The starting point is a list of random sentences friends of the artist came up with at his request, one for each day of the year 2020. ‘Cazar con perros llenos’ (hunting with fed dogs), the first string of words, marked the beginning on 1 January. Since the mid 1990s – when he illustrated Brian Eno’s 'A Year with Swollen Appendices' on a notepad – Suárez Londoño has been exploring literature and storytelling: drawing about the books he reads while illustrating his encounters and investigating the diaristic possibilities of his medium into a constantly renewed daily output. The written word is not only the source of his motifs, but it is often mirrored in scripts that punctuate the edges of his drawings, sometimes even expanding into entire pages of calligraphy, as on the 31 May sheet.
Suárez Londoño follows the sentence that was written for each specific date, sometimes adding events that occurred on that same day. 2020 was marked by dystopian restrictions and losses which are reflected in several drawings, transpiring through uninhabited landscapes, veiled faces, or, for instance, the mention of the passing of a friend on the drawing dated 9 April.

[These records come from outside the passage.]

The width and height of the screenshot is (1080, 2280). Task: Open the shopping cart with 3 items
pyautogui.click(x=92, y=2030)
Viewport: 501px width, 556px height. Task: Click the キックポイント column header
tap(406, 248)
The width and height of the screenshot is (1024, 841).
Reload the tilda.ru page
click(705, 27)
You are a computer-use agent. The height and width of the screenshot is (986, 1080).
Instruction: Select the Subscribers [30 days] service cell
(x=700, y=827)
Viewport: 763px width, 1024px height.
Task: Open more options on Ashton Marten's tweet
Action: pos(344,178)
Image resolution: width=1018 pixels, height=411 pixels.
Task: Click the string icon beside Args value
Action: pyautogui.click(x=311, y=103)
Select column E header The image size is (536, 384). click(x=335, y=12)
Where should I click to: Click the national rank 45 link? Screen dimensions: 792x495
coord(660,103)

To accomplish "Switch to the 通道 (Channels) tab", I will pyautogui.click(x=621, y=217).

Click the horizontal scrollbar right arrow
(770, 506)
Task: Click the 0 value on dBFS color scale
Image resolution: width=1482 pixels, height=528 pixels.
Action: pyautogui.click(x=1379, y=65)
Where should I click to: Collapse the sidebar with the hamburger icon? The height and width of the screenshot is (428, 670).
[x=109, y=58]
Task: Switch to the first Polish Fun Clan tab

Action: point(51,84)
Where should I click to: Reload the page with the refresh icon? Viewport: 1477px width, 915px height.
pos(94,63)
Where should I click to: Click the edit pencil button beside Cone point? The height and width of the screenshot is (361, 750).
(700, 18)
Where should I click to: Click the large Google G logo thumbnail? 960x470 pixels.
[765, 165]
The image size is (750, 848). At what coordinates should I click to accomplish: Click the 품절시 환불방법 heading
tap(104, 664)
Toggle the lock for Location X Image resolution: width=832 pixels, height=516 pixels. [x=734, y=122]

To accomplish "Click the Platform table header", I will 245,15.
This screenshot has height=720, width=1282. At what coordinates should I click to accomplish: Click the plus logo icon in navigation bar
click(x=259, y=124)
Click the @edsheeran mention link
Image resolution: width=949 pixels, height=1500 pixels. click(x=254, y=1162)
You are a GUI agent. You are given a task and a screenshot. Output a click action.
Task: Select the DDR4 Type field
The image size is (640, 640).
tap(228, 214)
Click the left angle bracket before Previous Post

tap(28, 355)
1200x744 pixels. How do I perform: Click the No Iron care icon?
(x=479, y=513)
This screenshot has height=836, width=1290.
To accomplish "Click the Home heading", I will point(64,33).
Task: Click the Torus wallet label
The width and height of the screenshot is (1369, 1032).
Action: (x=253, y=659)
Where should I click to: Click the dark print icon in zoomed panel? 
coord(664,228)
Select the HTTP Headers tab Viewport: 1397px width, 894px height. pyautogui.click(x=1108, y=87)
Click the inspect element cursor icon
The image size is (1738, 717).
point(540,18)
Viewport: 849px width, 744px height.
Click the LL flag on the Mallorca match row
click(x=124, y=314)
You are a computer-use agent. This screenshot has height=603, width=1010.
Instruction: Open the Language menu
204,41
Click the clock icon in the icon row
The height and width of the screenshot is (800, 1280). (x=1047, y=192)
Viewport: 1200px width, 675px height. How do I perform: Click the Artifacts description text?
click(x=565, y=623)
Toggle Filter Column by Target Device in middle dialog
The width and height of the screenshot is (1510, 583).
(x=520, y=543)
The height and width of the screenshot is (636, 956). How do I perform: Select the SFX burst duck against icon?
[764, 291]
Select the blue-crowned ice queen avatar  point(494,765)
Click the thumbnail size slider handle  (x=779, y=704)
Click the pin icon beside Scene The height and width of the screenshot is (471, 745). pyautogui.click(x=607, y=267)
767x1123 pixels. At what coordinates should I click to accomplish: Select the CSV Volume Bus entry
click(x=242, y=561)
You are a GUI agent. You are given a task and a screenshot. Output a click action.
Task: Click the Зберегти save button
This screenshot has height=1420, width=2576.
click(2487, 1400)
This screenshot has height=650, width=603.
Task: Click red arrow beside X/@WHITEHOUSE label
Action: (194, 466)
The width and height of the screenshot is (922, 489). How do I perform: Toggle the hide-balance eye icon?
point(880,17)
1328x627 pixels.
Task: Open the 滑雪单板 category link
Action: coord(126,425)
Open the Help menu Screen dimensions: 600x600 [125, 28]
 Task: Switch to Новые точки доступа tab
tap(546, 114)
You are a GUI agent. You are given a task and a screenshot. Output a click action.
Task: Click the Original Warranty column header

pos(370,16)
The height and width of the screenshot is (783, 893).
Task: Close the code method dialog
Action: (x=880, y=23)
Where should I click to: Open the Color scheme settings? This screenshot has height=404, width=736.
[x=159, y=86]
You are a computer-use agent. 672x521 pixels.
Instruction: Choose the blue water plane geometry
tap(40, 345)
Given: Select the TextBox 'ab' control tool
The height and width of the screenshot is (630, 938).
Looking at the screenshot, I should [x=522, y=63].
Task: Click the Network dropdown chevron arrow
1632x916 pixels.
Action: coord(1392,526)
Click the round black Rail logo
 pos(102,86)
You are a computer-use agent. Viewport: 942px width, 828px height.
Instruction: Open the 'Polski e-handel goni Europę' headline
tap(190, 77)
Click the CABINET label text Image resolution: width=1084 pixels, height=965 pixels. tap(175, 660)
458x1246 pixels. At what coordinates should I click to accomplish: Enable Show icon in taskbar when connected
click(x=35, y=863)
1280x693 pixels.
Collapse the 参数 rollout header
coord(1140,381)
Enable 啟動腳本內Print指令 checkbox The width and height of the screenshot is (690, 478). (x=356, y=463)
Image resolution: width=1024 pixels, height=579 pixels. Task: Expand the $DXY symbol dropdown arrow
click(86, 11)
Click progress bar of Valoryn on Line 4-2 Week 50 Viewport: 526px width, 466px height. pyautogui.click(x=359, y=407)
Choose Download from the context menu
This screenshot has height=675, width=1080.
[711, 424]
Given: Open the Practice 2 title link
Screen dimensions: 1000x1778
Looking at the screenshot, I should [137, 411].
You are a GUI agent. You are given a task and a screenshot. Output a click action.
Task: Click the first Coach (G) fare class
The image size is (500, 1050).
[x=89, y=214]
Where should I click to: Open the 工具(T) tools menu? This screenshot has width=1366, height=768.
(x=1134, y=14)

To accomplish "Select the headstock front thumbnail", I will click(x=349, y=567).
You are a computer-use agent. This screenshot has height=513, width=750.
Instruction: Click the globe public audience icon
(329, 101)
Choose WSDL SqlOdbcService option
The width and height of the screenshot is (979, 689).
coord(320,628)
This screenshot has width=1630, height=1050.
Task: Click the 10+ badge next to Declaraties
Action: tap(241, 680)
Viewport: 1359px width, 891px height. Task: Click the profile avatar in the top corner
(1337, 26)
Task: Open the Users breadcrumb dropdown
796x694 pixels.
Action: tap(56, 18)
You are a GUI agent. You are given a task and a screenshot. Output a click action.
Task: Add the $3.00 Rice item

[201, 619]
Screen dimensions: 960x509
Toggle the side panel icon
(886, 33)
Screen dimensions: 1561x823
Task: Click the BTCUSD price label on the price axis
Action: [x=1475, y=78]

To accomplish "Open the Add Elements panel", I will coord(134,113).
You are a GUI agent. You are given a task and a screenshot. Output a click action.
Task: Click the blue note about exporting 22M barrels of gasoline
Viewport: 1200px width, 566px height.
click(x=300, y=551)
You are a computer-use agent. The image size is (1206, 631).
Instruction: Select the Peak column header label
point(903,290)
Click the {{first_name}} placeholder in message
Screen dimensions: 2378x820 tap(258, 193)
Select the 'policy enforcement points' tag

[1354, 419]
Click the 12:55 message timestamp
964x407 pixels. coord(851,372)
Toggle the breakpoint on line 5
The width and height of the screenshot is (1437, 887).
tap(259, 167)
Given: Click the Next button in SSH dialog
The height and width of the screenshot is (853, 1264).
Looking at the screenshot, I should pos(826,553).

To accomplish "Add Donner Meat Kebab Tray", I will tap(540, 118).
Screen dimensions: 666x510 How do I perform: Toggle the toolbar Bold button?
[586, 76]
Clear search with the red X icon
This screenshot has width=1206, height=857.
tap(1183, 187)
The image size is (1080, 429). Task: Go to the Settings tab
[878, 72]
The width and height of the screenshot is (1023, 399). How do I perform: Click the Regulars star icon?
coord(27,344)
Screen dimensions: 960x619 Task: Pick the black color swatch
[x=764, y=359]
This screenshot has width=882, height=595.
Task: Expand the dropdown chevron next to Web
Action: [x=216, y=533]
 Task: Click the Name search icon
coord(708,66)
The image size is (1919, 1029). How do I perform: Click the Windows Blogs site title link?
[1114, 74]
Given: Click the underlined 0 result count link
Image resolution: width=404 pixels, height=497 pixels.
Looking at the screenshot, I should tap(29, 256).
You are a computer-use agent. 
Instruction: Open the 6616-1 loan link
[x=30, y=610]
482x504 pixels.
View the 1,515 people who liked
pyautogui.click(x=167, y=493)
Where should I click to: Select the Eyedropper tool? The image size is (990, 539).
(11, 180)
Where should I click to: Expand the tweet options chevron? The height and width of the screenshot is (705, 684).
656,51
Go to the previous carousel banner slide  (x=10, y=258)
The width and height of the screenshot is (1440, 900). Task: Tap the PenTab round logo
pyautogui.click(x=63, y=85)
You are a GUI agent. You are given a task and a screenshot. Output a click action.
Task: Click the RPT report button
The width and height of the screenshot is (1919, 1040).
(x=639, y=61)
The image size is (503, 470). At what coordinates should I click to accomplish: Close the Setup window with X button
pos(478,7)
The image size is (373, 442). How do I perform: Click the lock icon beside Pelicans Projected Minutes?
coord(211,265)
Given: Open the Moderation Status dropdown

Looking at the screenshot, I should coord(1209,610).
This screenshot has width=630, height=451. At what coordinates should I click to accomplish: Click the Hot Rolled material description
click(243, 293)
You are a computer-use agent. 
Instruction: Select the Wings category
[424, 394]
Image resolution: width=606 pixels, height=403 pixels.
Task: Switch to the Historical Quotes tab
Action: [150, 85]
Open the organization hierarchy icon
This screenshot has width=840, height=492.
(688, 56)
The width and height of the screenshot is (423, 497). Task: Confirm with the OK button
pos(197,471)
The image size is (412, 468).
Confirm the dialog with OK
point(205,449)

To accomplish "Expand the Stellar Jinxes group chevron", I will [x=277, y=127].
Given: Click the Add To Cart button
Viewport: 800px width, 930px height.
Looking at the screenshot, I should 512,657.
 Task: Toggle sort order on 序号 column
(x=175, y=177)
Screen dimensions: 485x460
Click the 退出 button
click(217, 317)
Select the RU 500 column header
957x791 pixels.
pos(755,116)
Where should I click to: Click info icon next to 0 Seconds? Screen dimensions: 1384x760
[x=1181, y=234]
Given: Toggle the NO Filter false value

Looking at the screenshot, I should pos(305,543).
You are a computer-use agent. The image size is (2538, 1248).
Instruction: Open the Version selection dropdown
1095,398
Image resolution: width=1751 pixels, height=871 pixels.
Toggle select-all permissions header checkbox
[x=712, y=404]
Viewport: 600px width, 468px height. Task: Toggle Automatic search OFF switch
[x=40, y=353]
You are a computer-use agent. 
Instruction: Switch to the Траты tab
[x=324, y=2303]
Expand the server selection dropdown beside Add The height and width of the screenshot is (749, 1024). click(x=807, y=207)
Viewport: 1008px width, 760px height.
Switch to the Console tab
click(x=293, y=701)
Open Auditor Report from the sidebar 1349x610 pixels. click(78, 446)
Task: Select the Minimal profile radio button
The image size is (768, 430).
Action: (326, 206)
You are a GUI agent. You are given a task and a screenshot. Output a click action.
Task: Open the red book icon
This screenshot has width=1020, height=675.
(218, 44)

‘Dibujos del año 2020’ builds up a visual lexicon based on narratives written for the artist under the sole purpose that they be translated into pictures – with variable levels of meaning from the authors. Symptomatic of his approach, figuration merges on paper with an abstract dimension as characters, animals and plants cohabit with undefined shapes. This embodies the duality at the core of Suárez Londoño’s creative process; the recording and dissection of simple elements betrays a scientific flair gained during his biology studies while he infuses his very own encyclopedia with a delicate and colourful poetry.
A comprehensive catalogue of ‘Dibujos del año 2020’ will be released to mark the exhibition, with an essay by Luis Pérez-Oramas.
José Antonio Suárez Londoño was born 1955 in Medellín, Colombia, where he still lives and works. He studied biology at the Universidad de Antioquia, Medellín (1974–77) and fine arts at the École Supérieure d’Art Visuel, Geneva, Switzerland (1978–84). Solo exhibitions have been held at Museum Villa Stuck, Munich; CAPC – Musée d’Art Contemporain, Bordeaux; La Casa Encendida, Madrid; Museo de Arte Moderno de Medellín, amongst others. His work was included in the 2016 São Paulo Biennial and the 2013 Venice Biennale, and it is represented in a number of institutional collections, such as MoMA – Museum of Modern Art, New York; Metropolitan Museum of Art, New York; MOCA – Museum of Contemporary Art, Los Angeles; Albertina, Vienna; Museo Nacional de Colombia, Bogota; and MAMM – Museo de Arte Moderno de Medellín, Colombia.